### WORK INSTRUCTIONS:
Please return each record exactly, leaving nothing out.

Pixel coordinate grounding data

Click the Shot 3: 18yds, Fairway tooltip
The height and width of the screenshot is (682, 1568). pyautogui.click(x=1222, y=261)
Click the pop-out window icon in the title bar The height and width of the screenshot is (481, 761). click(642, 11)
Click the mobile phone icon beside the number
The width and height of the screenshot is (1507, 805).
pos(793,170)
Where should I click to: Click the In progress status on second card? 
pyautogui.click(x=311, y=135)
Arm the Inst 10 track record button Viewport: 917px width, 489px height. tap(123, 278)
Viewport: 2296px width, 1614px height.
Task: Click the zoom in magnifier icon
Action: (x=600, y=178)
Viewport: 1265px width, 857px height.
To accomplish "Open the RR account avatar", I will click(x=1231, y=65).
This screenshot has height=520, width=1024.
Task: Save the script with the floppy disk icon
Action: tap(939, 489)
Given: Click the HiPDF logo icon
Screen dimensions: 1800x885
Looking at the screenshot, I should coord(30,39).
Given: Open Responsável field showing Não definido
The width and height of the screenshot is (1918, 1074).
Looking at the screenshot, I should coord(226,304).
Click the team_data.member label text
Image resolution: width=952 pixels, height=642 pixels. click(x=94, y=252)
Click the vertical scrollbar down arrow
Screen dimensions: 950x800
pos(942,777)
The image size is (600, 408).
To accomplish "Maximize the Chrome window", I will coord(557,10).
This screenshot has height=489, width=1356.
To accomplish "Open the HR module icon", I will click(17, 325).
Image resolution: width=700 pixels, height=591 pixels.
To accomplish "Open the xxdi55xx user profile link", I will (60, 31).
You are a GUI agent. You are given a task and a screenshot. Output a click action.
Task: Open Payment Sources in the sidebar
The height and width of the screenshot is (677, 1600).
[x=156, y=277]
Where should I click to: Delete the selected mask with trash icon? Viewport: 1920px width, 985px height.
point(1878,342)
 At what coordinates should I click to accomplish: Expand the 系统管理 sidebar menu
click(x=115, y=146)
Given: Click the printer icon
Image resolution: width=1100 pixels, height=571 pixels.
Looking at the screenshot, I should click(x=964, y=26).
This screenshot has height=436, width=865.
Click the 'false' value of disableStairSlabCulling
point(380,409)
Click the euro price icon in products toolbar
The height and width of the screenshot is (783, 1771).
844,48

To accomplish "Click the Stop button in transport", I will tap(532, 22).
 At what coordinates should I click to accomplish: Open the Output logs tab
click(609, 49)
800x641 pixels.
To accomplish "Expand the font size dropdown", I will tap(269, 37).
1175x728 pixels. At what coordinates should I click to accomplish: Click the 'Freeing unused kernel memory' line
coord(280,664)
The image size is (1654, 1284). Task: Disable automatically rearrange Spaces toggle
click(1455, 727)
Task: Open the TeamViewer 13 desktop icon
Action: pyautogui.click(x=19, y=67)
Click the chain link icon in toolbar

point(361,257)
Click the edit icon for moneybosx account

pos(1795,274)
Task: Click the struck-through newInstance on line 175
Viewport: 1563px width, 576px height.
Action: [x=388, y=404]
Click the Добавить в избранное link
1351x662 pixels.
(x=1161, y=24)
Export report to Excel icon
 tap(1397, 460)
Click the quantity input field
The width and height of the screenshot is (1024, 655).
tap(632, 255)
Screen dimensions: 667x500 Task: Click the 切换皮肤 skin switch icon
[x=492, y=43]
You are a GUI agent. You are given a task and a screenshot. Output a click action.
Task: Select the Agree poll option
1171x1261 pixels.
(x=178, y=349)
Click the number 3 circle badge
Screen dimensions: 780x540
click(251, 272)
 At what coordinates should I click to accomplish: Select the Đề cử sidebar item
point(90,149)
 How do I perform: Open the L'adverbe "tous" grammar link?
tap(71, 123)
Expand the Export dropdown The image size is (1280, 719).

### SOLUTION TO THIS EXERCISE:
Click the Shot 3: 18yds, Fairway tooltip
The height and width of the screenshot is (682, 1568). pyautogui.click(x=1222, y=261)
Click the pop-out window icon in the title bar The height and width of the screenshot is (481, 761). click(642, 11)
Click the mobile phone icon beside the number
The width and height of the screenshot is (1507, 805).
pos(793,170)
Where should I click to: Click the In progress status on second card? 
pyautogui.click(x=311, y=135)
Arm the Inst 10 track record button Viewport: 917px width, 489px height. tap(123, 278)
Viewport: 2296px width, 1614px height.
Task: Click the zoom in magnifier icon
Action: (x=600, y=178)
Viewport: 1265px width, 857px height.
To accomplish "Open the RR account avatar", I will click(x=1231, y=65).
This screenshot has height=520, width=1024.
Task: Save the script with the floppy disk icon
Action: tap(939, 489)
Given: Click the HiPDF logo icon
Screen dimensions: 1800x885
Looking at the screenshot, I should coord(30,39).
Given: Open Responsável field showing Não definido
The width and height of the screenshot is (1918, 1074).
Looking at the screenshot, I should coord(226,304).
Click the team_data.member label text
Image resolution: width=952 pixels, height=642 pixels. click(x=94, y=252)
Click the vertical scrollbar down arrow
Screen dimensions: 950x800
pos(942,777)
The image size is (600, 408).
To accomplish "Maximize the Chrome window", I will coord(557,10).
This screenshot has height=489, width=1356.
To accomplish "Open the HR module icon", I will click(17, 325).
Image resolution: width=700 pixels, height=591 pixels.
To accomplish "Open the xxdi55xx user profile link", I will (60, 31).
You are a GUI agent. You are given a task and a screenshot. Output a click action.
Task: Open Payment Sources in the sidebar
The height and width of the screenshot is (677, 1600).
[x=156, y=277]
Where should I click to: Delete the selected mask with trash icon? Viewport: 1920px width, 985px height.
point(1878,342)
 At what coordinates should I click to accomplish: Expand the 系统管理 sidebar menu
click(x=115, y=146)
Given: Click the printer icon
Image resolution: width=1100 pixels, height=571 pixels.
Looking at the screenshot, I should click(x=964, y=26).
This screenshot has height=436, width=865.
Click the 'false' value of disableStairSlabCulling
point(380,409)
Click the euro price icon in products toolbar
The height and width of the screenshot is (783, 1771).
844,48

To accomplish "Click the Stop button in transport", I will tap(532, 22).
 At what coordinates should I click to accomplish: Open the Output logs tab
click(609, 49)
800x641 pixels.
To accomplish "Expand the font size dropdown", I will tap(269, 37).
1175x728 pixels. At what coordinates should I click to accomplish: Click the 'Freeing unused kernel memory' line
coord(280,664)
The image size is (1654, 1284). Task: Disable automatically rearrange Spaces toggle
click(1455, 727)
Task: Open the TeamViewer 13 desktop icon
Action: pyautogui.click(x=19, y=67)
Click the chain link icon in toolbar

point(361,257)
Click the edit icon for moneybosx account

pos(1795,274)
Task: Click the struck-through newInstance on line 175
Viewport: 1563px width, 576px height.
Action: [x=388, y=404]
Click the Добавить в избранное link
1351x662 pixels.
(x=1161, y=24)
Export report to Excel icon
 tap(1397, 460)
Click the quantity input field
The width and height of the screenshot is (1024, 655).
tap(632, 255)
Screen dimensions: 667x500 Task: Click the 切换皮肤 skin switch icon
[x=492, y=43]
You are a GUI agent. You are given a task and a screenshot. Output a click action.
Task: Select the Agree poll option
1171x1261 pixels.
(x=178, y=349)
Click the number 3 circle badge
Screen dimensions: 780x540
click(251, 272)
 At what coordinates should I click to accomplish: Select the Đề cử sidebar item
point(90,149)
 How do I perform: Open the L'adverbe "tous" grammar link?
tap(71, 123)
Expand the Export dropdown The image size is (1280, 719).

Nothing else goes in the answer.